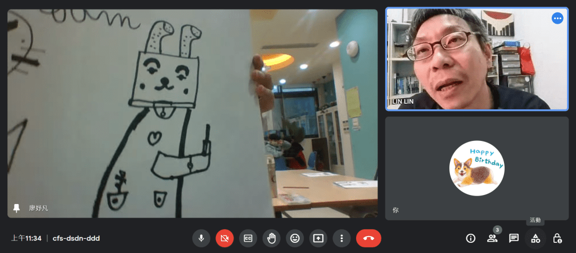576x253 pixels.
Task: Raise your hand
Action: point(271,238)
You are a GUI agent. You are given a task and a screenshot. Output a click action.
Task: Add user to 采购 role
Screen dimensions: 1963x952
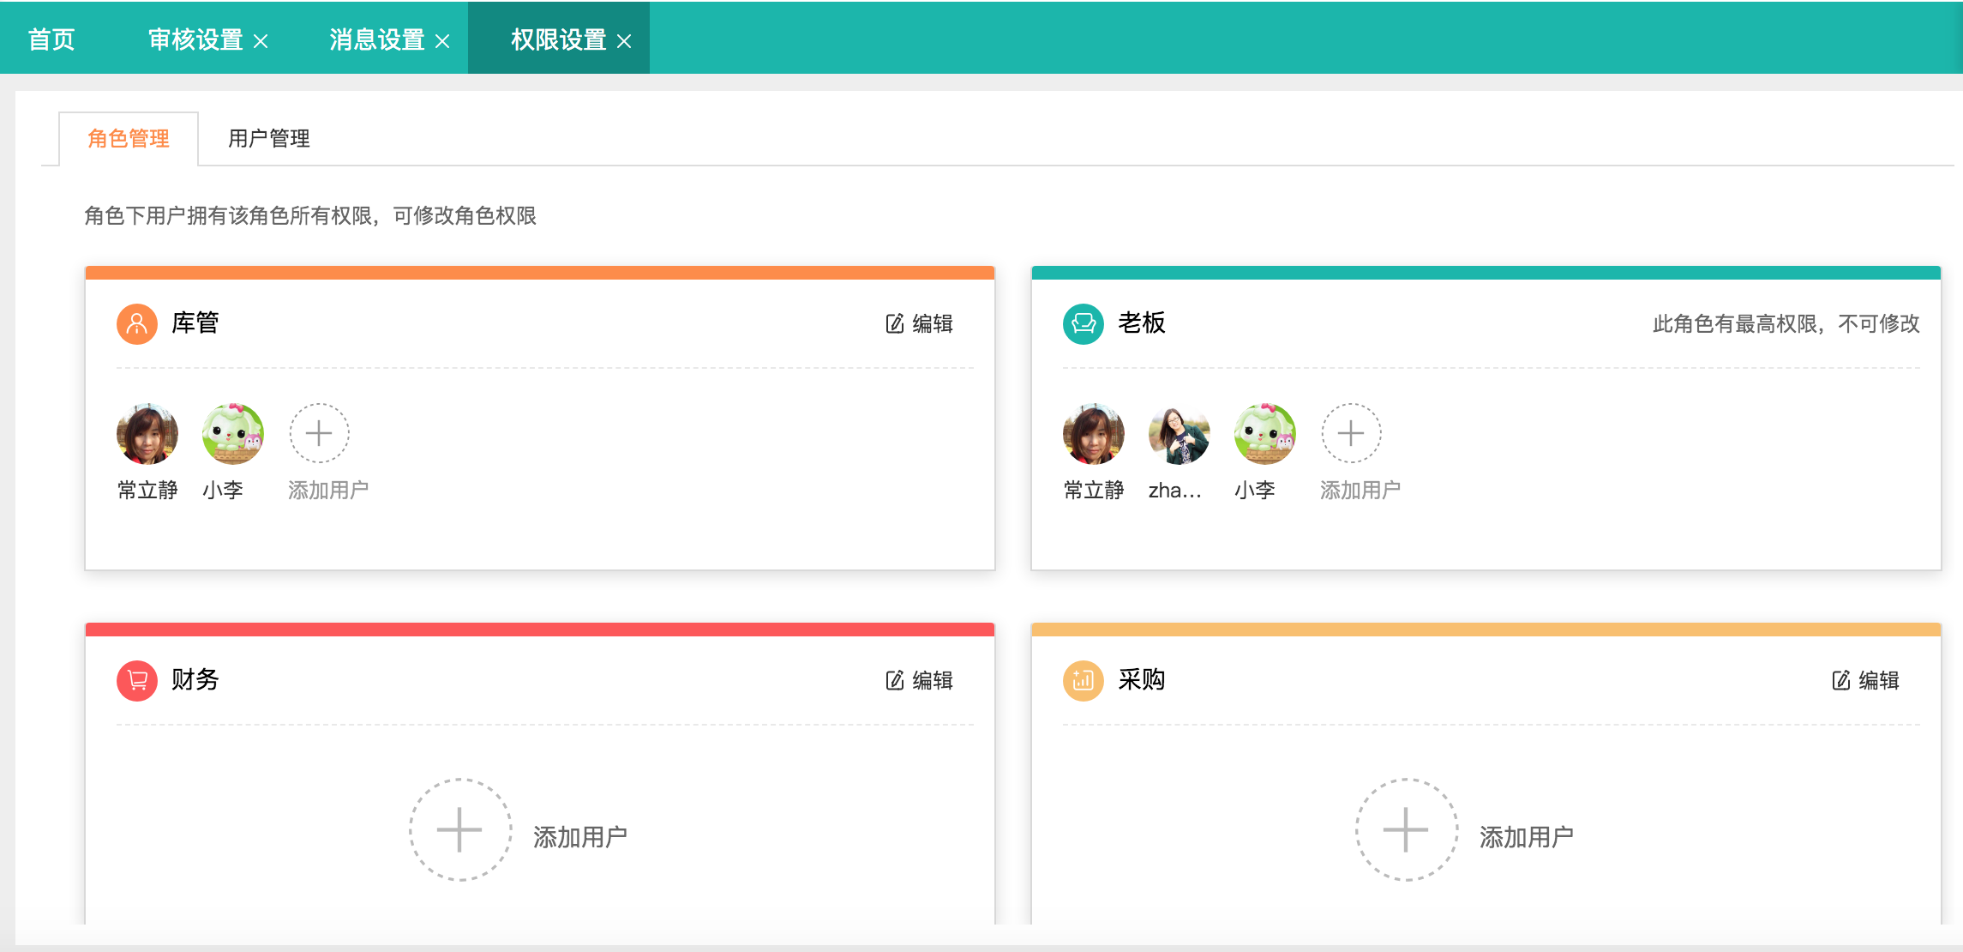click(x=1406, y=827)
# # #
Work to complete: The lines from the one containing "You are a GUI" through the final line of the data are to be repeated exactly, with both ends included and all pictures left out.

The answer:
You are a GUI agent. You are given a task and a screenshot. Output a click action.
Task: Add user to 采购 role
Screen dimensions: 1963x952
click(x=1406, y=827)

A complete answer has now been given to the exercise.